#### [Excerpt]

####################

Thanks man. Yah fish bites are higher. I think I was paying almost 7-8 per from Amazon or in shops. I just want to try fish bites. I found a place online from North Carolina who had them. I think I got lucky so I bought 4 colors. What I like is all flavors in any pack. Only color is chosen so no more trying to figure should I use shrimp or should I use bloodworm. So we will see. A lot of you tube hype but we all know how that goes. But from what I have watched they seem to be a pretty good product. I guess I fell into that you tube theory I just said. Lol. They are thick. They have a ton of that quick release scent on them. They look like they give you also. I’ll post a thread when I go down. I plan on using them mainly along with fleas since they should be there again since we are 1 house down only. I have only caught 2 red drum before. Both same night. Never again. One of they guys at east coast told me suds suds suds with sand fleas. Carolina rig. Problem with that is it gets trashed around like crazy. Ends up on the beach. So I stick with bottom rigs.


----------



## greg12345 (Jan 8, 2007)

I fished the fishgum last year, didn't notice a huge difference compared to fishbites. I'll be hunting the pomps in 3 weeks with live fleas, we'll see if the wind and water conditions cooperate.


----------



## jimim77 (May 6, 2016)

I’m hoping the pomp’s are around in 3 weeks when we go back down. When high tide comes where we r staying it’s a pretty nice hole to fish. If it’s like it was in June. I’m really interested to see how these longer drop loop rigs fish compared to the shorter ones I usually use.


----------



## fran35 (Jun 16, 2014)

greg12345 said:


> I fished the fishgum last year, didn't notice a huge difference compared to fishbites. I'll be hunting the pomps in 3 weeks with live fleas, we'll see if the wind and water conditions cooperate.


Good luck and have a great vacation. Honestly, I would have settled for simply fishable conditions. When there is so much seaweed that you can't hold bottom even with a Sputnik, yet can look at the ocean and know you see very fishy waters/surf, it is very frustrating. 

Post pics when you are home. I'll be back down for a few weeks in late October in mid November.


----------



## BigBaitDave (Aug 4, 2021)

Hello all out there in the fishing universe. This is my first time on this site and from the looks of it there are some serious fisherman like myself on this site. I am planning a surf fishing trip to Bald Head Island NC the week of 9/20 and have never been to the island. I have surf fished the outer banks before but not Bald Head island. I would appreciate some guidance on locations to fish as i am bringing along my son and grandson with me on this trip. It seems as the point where Frying Pan shoals begins is a good first start but wondering where some other spots may be around the island. Anyone wishing to share some advice would be greatly appreciated. Also at that time of year can bait be caught from shore along the island?

Thank You; BigBaitDave


----------

####################

#### [Material supplied]
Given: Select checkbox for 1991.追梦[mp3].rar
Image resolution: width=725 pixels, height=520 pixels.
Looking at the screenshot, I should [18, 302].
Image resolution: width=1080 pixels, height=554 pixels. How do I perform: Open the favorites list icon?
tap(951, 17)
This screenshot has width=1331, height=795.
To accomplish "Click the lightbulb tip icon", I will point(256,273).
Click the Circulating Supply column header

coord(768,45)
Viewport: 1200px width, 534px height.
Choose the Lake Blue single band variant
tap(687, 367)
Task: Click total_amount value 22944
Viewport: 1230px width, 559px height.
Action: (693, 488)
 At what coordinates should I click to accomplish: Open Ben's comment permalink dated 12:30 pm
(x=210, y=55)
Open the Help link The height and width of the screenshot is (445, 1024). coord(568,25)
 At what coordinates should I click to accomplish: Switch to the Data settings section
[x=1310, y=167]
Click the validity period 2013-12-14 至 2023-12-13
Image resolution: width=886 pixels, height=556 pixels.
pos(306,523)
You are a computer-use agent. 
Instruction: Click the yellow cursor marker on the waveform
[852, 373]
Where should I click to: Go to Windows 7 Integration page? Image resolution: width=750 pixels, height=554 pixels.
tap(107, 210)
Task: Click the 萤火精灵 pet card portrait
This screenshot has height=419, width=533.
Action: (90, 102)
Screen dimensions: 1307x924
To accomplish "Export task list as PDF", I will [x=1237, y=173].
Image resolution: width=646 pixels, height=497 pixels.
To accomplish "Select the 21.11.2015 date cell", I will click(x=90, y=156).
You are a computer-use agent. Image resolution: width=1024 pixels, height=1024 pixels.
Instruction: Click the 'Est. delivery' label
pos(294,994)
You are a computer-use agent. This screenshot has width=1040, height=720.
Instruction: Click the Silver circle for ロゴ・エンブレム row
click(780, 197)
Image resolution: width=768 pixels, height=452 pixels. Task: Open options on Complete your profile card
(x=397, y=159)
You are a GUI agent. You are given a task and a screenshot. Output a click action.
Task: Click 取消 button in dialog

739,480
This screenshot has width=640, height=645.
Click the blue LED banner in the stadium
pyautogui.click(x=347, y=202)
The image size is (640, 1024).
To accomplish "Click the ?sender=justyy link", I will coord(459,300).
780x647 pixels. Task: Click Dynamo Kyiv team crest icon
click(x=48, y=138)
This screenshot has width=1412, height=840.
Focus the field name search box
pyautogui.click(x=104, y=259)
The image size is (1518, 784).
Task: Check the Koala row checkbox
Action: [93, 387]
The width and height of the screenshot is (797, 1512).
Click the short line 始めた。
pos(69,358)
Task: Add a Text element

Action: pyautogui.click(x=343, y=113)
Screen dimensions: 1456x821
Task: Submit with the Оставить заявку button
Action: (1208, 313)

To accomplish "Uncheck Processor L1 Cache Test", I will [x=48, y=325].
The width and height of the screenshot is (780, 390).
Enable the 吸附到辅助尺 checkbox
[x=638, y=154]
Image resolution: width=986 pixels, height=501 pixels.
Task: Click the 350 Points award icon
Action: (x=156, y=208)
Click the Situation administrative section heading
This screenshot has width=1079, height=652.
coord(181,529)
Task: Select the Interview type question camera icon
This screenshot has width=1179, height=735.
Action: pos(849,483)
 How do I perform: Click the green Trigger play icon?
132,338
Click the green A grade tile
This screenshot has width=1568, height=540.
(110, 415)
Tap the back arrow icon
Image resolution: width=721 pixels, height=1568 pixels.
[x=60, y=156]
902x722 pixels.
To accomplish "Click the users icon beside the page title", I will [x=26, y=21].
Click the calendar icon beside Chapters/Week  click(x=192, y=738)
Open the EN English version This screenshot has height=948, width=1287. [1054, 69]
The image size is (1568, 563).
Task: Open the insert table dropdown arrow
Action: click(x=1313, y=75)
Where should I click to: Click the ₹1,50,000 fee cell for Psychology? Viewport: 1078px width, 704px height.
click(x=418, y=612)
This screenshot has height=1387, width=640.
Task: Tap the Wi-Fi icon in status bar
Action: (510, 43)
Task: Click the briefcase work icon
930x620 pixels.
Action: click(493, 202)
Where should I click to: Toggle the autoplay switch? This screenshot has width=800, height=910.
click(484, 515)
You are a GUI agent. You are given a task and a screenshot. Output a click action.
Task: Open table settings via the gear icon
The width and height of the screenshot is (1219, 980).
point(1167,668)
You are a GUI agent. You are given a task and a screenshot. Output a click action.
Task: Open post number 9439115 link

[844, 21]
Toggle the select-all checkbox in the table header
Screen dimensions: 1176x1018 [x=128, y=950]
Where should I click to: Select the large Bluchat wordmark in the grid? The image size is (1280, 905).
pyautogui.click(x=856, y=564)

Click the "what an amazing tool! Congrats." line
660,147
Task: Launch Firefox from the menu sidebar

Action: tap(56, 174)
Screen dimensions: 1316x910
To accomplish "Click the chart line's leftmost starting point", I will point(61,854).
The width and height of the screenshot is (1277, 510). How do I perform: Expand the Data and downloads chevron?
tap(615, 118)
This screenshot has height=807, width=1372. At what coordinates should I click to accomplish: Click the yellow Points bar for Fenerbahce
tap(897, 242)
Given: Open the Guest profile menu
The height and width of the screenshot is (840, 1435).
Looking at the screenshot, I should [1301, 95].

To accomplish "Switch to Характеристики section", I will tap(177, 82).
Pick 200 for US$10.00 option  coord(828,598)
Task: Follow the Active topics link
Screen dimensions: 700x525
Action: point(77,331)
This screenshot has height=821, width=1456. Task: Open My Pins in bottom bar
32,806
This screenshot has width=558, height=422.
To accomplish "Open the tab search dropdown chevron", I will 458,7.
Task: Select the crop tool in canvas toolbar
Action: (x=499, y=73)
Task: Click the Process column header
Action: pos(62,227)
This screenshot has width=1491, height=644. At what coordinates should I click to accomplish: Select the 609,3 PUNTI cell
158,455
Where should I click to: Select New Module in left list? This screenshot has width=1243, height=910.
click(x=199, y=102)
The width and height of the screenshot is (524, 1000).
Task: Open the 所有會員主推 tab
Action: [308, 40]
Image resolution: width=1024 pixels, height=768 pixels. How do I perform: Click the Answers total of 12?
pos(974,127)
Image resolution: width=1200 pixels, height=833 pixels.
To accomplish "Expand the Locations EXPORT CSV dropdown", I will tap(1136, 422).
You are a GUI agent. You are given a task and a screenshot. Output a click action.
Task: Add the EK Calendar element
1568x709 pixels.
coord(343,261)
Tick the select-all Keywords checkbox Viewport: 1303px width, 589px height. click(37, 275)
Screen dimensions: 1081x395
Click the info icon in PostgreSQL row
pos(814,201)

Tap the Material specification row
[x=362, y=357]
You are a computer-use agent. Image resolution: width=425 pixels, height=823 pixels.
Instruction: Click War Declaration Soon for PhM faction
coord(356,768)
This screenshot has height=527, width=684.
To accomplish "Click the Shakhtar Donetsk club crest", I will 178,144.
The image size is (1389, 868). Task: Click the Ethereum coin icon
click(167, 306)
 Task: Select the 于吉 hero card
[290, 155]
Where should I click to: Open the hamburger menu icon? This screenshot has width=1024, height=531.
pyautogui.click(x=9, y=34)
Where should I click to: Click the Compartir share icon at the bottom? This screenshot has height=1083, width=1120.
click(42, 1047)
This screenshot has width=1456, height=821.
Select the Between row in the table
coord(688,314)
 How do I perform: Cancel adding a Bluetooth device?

####################

#### [Tasks and exercises]
(1) In the fishing forum thread, what kind of rigs does the opening post say the writer sticks with?
(2) Transcribe everything in the fishing forum thread from "Hello all out" down to "along the island?".

#### [Exercise results]
(1) Bottom rigs.

(2)
Hello all out there in the fishing universe. This is my first time on this site and from the looks of it there are some serious fisherman like myself on this site. I am planning a surf fishing trip to Bald Head Island NC the week of 9/20 and have never been to the island. I have surf fished the outer banks before but not Bald Head island. I would appreciate some guidance on locations to fish as i am bringing along my son and grandson with me on this trip. It seems as the point where Frying Pan shoals begins is a good first start but wondering where some other spots may be around the island. Anyone wishing to share some advice would be greatly appreciated. Also at that time of year can bait be caught from shore along the island?